Le déséquilibre actuel a été évoqué par B. Louvet et B. Bigot : l’industrie chimique et les organismes de recherche français ne parviennent pas à absorber les jeunes formés dans les écoles et par l’université. Faut-il, pour autant, se laisser décourager par ce constat, peu motivant pour les jeunes ? Probablement non, car les représentants de l’industrie (J.C. Bravard, F. Rocquet et S. Rebouillat) constatent et prévoient une évolution et une diversification des métiers et des compétences. Si ces prévisions s’avèrent exactes, le décalage actuel est avant tout conjoncturel. Il peut et doit se corriger par un effort d’adaptation conjoint des partenaires, industriels et enseignants, pour rétablir le plus rapidement possible l’équilibre souhaité.

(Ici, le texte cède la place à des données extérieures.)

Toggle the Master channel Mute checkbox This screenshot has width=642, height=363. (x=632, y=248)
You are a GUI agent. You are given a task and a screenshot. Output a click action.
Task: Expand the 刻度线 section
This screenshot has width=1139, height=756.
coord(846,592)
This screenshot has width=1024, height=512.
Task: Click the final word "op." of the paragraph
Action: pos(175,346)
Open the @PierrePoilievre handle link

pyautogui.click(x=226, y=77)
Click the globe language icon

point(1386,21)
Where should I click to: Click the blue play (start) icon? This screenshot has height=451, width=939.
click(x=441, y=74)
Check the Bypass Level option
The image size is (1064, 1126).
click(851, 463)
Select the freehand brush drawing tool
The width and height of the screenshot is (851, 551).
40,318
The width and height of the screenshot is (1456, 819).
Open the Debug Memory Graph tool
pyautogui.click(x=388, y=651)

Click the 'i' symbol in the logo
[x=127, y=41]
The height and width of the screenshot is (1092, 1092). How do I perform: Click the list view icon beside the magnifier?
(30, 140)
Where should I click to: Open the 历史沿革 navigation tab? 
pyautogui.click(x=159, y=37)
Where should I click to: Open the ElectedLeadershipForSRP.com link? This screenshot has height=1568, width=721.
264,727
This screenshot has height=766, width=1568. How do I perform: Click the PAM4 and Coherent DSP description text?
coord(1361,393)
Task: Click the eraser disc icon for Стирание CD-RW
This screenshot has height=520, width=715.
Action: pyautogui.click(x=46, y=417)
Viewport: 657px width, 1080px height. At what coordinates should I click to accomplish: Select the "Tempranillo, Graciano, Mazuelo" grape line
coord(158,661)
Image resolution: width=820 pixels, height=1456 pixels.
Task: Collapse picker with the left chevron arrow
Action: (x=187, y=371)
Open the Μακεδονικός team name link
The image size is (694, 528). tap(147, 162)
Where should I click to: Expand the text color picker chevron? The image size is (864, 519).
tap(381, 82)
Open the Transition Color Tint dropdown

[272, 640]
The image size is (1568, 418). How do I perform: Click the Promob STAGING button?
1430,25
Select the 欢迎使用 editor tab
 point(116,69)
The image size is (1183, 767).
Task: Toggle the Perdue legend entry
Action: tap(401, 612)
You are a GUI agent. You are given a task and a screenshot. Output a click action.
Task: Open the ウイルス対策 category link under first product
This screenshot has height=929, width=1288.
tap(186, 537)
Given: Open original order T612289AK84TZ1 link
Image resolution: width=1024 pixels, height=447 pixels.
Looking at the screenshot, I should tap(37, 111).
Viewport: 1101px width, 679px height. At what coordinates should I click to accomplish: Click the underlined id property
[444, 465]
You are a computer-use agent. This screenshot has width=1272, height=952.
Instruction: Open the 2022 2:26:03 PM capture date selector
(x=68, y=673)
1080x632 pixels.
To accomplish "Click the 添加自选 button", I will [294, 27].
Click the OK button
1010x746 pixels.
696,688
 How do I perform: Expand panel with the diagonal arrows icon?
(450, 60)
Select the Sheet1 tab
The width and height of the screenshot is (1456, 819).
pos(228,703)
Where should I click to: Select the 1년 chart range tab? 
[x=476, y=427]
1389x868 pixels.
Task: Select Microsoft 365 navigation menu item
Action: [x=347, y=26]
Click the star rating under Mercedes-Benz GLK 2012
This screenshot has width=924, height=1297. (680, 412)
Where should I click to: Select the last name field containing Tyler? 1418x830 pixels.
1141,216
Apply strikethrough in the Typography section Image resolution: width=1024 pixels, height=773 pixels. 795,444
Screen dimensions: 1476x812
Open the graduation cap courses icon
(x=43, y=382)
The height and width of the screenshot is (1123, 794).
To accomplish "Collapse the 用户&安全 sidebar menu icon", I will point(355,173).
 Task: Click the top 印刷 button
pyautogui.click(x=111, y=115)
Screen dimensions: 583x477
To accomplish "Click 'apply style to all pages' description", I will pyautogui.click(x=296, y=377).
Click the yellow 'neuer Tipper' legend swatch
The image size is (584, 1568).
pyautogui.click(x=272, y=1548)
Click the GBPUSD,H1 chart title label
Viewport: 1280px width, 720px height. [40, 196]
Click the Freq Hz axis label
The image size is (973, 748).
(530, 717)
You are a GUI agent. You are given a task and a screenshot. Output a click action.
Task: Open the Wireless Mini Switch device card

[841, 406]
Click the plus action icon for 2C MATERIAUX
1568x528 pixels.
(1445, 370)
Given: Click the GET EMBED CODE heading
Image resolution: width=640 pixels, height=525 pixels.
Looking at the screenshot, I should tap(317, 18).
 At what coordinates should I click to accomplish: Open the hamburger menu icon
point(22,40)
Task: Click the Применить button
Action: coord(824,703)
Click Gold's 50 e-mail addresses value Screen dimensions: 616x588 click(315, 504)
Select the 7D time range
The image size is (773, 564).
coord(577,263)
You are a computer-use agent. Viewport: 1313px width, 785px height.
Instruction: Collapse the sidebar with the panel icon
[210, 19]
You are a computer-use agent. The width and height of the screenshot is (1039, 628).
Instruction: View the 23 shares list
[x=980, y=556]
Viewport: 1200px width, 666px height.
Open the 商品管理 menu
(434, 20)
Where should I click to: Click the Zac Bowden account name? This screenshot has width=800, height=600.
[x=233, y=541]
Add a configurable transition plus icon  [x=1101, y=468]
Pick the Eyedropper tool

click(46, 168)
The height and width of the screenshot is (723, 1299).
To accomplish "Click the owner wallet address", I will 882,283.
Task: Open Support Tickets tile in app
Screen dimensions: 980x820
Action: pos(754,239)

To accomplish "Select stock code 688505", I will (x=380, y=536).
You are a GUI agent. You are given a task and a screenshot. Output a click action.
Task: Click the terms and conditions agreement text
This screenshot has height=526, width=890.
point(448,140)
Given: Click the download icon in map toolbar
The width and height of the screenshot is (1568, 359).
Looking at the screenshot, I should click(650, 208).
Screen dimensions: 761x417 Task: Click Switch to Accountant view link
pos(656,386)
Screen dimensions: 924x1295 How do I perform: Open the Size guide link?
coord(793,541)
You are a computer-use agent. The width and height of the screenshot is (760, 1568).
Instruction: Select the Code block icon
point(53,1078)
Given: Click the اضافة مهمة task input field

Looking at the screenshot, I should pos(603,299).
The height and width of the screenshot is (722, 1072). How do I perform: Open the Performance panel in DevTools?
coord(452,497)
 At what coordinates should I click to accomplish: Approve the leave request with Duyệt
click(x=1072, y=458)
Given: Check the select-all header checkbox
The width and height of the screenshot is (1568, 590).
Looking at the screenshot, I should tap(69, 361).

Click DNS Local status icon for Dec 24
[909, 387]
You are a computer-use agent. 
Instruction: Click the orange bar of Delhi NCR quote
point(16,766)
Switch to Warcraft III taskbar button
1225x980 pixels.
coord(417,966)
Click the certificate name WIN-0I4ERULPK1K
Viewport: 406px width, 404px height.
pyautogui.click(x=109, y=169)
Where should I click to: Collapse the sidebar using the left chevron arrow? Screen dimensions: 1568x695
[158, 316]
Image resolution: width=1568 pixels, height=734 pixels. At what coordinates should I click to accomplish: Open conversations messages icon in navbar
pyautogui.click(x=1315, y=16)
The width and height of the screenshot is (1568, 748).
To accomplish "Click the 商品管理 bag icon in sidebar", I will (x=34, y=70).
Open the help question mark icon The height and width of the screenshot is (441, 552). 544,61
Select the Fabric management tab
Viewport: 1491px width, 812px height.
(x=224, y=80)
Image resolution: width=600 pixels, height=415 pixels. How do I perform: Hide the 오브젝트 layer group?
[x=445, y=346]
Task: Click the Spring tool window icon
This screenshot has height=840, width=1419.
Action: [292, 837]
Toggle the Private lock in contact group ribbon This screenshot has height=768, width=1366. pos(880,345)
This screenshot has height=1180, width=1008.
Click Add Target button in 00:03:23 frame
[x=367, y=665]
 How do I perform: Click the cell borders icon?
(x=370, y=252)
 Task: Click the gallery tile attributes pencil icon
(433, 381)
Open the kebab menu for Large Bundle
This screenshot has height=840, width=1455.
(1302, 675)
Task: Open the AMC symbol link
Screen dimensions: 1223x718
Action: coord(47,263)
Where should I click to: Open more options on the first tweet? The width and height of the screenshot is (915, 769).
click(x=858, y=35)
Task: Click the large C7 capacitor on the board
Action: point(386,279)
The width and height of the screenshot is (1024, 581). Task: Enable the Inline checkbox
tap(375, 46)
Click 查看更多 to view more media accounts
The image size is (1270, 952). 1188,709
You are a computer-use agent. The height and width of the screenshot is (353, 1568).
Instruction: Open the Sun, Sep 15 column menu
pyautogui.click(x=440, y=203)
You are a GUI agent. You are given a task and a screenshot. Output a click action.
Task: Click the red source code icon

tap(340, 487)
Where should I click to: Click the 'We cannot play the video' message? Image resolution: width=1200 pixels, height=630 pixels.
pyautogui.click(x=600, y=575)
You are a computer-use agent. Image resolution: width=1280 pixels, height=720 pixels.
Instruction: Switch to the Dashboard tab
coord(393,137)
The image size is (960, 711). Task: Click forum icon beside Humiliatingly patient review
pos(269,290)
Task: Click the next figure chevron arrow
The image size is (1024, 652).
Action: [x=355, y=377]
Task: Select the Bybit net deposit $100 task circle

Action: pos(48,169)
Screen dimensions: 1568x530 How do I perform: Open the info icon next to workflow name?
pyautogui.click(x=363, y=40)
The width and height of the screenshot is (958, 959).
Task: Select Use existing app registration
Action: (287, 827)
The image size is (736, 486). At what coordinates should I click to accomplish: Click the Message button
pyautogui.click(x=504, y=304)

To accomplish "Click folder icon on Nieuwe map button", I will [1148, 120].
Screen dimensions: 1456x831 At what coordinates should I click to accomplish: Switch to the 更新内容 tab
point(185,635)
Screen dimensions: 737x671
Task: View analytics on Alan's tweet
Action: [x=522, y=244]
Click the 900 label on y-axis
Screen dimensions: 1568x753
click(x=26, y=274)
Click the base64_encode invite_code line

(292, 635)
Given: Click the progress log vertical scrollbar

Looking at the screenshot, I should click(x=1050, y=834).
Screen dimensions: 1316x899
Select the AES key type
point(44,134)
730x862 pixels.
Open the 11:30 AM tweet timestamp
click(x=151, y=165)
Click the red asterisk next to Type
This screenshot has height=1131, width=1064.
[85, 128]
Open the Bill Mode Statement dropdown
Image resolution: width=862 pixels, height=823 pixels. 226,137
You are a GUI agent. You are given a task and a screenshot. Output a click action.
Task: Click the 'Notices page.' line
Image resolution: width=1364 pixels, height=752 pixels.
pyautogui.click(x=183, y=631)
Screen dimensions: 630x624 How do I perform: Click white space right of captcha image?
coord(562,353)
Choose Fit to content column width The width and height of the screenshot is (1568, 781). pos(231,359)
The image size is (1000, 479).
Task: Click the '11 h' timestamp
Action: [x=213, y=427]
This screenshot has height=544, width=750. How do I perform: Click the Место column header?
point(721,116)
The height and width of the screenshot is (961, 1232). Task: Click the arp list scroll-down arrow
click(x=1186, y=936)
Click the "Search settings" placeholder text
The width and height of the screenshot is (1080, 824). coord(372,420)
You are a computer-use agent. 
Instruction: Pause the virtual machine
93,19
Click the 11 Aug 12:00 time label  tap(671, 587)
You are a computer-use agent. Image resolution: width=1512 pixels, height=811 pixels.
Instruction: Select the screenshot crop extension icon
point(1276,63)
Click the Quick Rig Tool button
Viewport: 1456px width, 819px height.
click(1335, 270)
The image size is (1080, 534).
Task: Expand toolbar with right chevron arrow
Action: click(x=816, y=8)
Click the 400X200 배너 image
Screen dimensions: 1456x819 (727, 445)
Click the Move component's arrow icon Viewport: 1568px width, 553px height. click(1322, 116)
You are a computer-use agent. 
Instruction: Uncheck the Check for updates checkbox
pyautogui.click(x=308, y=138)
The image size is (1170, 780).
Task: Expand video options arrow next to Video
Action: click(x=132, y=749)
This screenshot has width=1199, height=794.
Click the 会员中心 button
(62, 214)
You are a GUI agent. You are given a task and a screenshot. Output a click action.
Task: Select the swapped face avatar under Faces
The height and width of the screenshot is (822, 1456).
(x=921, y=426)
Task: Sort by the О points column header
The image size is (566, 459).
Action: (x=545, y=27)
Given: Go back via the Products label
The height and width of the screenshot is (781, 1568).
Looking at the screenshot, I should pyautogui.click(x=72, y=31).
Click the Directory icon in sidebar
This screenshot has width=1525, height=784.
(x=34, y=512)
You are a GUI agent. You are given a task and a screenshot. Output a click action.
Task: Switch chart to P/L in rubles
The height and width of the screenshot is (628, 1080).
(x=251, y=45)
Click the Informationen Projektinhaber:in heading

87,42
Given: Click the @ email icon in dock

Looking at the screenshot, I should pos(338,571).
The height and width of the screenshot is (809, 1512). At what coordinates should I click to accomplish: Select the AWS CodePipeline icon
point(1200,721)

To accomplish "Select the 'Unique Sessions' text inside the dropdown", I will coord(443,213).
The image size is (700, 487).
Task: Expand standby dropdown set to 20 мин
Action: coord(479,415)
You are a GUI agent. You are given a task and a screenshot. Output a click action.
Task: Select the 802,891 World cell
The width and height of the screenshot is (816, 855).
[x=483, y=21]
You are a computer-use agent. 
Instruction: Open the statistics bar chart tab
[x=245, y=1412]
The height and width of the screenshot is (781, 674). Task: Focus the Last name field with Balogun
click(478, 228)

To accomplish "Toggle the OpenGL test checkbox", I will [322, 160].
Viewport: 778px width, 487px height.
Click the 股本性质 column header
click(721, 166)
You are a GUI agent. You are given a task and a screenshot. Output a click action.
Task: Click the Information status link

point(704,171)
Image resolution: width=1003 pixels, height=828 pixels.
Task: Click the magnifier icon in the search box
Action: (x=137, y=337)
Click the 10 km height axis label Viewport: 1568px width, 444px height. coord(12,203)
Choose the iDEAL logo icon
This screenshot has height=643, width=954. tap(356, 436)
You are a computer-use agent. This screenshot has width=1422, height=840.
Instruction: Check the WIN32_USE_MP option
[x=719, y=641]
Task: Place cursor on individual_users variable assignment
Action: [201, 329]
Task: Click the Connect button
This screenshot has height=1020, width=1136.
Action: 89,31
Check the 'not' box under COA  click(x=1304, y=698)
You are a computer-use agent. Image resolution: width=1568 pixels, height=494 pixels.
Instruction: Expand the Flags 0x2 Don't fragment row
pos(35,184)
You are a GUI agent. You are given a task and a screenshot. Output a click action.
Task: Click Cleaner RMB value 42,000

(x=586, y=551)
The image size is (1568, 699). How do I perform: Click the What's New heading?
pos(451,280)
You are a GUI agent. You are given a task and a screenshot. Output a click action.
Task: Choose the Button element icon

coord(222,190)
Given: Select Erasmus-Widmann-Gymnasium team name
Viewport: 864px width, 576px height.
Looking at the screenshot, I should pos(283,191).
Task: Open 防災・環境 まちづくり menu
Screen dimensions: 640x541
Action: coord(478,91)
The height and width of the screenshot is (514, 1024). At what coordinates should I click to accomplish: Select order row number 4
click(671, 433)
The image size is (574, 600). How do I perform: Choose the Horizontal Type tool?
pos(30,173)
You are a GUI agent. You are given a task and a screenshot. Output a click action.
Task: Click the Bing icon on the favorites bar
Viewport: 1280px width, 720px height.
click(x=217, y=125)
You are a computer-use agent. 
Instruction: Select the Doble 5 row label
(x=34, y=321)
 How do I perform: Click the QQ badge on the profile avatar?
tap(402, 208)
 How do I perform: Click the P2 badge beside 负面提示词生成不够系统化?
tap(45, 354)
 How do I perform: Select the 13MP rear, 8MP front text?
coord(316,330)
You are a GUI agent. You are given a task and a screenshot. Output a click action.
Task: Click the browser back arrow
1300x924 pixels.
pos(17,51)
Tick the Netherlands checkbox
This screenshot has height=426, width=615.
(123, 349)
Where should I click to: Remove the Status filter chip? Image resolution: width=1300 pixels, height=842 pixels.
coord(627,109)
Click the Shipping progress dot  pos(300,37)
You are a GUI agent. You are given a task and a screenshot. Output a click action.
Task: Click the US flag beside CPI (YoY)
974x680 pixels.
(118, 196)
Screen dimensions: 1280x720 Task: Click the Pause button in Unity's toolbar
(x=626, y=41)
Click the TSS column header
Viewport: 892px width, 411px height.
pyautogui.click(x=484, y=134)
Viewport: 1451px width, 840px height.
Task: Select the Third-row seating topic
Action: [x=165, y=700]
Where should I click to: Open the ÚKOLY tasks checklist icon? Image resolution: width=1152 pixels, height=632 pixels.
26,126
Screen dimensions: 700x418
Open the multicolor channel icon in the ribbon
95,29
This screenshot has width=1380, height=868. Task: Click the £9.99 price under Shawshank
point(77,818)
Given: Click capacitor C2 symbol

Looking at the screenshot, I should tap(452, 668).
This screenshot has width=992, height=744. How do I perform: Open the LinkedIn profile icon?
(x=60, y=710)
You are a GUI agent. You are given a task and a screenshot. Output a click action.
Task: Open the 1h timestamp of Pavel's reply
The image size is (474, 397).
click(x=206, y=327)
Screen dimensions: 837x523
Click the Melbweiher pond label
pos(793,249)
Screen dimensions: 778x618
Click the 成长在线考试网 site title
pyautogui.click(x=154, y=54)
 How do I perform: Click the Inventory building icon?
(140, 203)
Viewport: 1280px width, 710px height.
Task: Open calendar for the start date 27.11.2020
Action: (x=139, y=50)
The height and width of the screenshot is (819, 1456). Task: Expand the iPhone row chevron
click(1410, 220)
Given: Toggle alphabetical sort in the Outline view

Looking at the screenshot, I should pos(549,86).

Le profil du futur cadre, tel qu’il a été évoqué par les industriels, fait l’unanimité. L’industrie demande des jeunes, réunissant, dans une même et seule personne :
- de solides connaissances techniques, approfondies et étendues, gages de rigueur et d’ouverture ;
- une bonne formation humaniste, alliant connaissance des hommes, langues, cultures, et pouvoir de conviction ;
- une personnalité vréative, enthousiaste et dynamique.
À première vue, une telle convergence des attentes, parfaitement résumée par les 4C — Connaissance, Compétence, Communication, Créativité — proposées par S. Rebouillat, est réconfortante. Elle risque de s’avérer utopique ou angélique. Comment former la perle rare que les industriels souhaitent ? La table ronde, pourtant consacrée à la formation du futur chimiste, n’a pas attaqué franchement cette question de fond. Comment élever ce «chimiste nouveau» au goût des industriels ? Le plus difficile reste encore à faire.
Mais les voies sont entrevues. Elles passeront, certainement, par une meilleure définition des différents métiers de la chimie. Il est dommage que les trois filières proposées par l’UIC dans un premier temps — recherche, production et développement — n’aient pas été évoquées et discutées. Certes, une telle segmentation met en cause l’organisation traditionnelle des enseignements des profils, d’une plus grande professionalisation ou employabilité des cadres.
Un regard neuf devra être aussi porté sur le contenu des enseignements, quitte à en supprimer pour en introduire de nouveaux. Il appartiendra, selon les filières retenues, d’identifier — de façon pertinente —, et de formuler — de manière pédagogique — , les concepts de base utiles dans la vie professionnelle. Cette structuration de la discipline doit se faire conjointement par les industriels et les enseignants. Elle ne peut être laissée à la discrétion des étudiants, qui manquent d’expérience. Pour reprendre la formule de G. Ourisson : «Comment faire mieux avec moins ?».
La confiance exprimée, tout au long du colloque, en l’avenir de la discipline et de l’industrie, mérite que les contenus des métiers et des enseignements soient enfin traités. Les réponses ne sauraient attendre la célébration du 200e anniversaire de la fondation de l’École de Mulhouse ! À l’UIC et à la DGES de poursuivre et d’approfondir le dialogue entamé à l’occasion de la préparation de la Journée du 24 mars 1998.